Kahramanlar fırtınayı farklı şekillerde algılarlar. Örneğin Dikoy, fırtınanın Tanrı tarafından insanların Tanrı'yı ​​hatırlaması için bir ceza olarak gönderildiğine inanıyor, yani fırtınayı pagan bir şekilde algılıyor. Kuligin, fırtınanın elektrik olduğunu söylüyor ancak bu, sembolün çok basitleştirilmiş bir anlayışıdır. Ama sonra fırtına lütfunu çağıran Kuligin, böylece Hıristiyanlığın en yüksek acısını ortaya çıkarır.

Kahramanların monologlarındaki bazı motiflerin sembolik bir anlamı da vardır. 3. perdede Kuligin, şehrin zengin insanlarının ev yaşamının kamusal yaşamdan çok farklı olduğunu söylüyor. Arkasında “hane halkının yemek yediği ve aileye zulmettiği” kilitler ve kapalı kapılar, gizliliğin ve ikiyüzlülüğün sembolüdür.

Bu monologda Kuligin, sembolü kapalı bir kapının kilidi olan, kimsenin onları görememesi ve aile üyelerine zorbalık yapmaktan kınamaması için sembolü olan zorbaların ve zorbaların "karanlık krallığını" kınamaktadır.

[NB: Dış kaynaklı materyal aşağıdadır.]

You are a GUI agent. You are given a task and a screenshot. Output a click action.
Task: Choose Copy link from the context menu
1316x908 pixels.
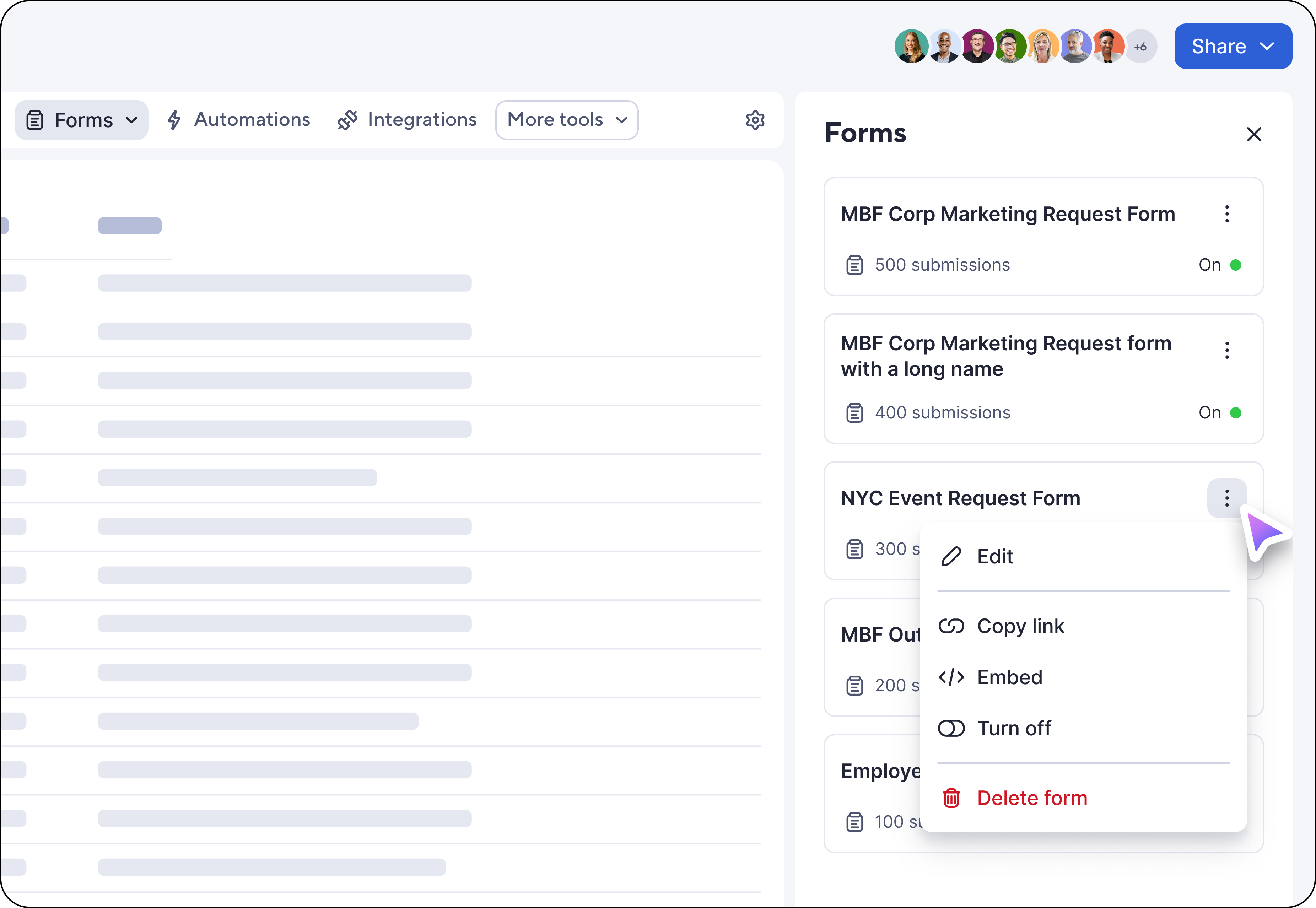pos(1021,626)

Kuligin ve Feklusha'nın monologlarında mahkeme motifi duyuluyor. Feklusha, Ortodoks da olsa adil olmayan bir yargılamadan bahsediyor. Kuligin ise Kali-nova'da tüccarlar arasında bir davadan bahsediyor ancak bu dava da adil sayılamaz, çünkü davaların ortaya çıkmasının temel nedeni kıskançlıktır ve yargıdaki bürokrasi nedeniyle davalar açılmaktadır. sürüklenir ve her tüccar yalnızca "Evet ve bir kuruş olacak" diye sevinir. Oyundaki mahkemenin nedeni, "karanlık krallık"ta hüküm süren adaletsizliği simgelemektedir.

Fırtına sırasında herkesin koştuğu galerinin duvarlarındaki resimlerin de belli bir anlamı var. Resimler toplumdaki itaati simgeliyor ve "ateşli cehennem", mutluluk ve bağımsızlık arayan Katerina'nın korktuğu ve Kabanikh'ten korkmadığı cehennemdir, çünkü evin dışında saygın bir Hıristiyandır ve o değildir. Allah'ın adaletinden korkuyoruz.

Tikhon'un son sözleri başka bir anlam taşıyor: “Aferin sana Katya! Ve neden dünyada kalıp acı çektim!”

Mesele şu ki, Katerina, ölüm yoluyla, bilmediğimiz bir dünyada özgürlük kazandı ve Tikhon, zayıf iradeli ve zayıf olduğu için asla annesiyle savaşmak ya da hayatına son vermek için yeterli zihinsel güce ve karakter gücüne sahip olmayacak. iradeli.

Söylenenleri özetlersek oyundaki sembolizmin rolünün çok önemli olduğunu söyleyebiliriz.

Karakterlerin fenomenlerine, nesnelerine, manzaralarına, sözlerine başka, daha derin bir anlam veren Ostrovsky, o dönemde sadece aralarında değil, her biri içinde de çatışmanın ne kadar ciddi olduğunu göstermek istedi.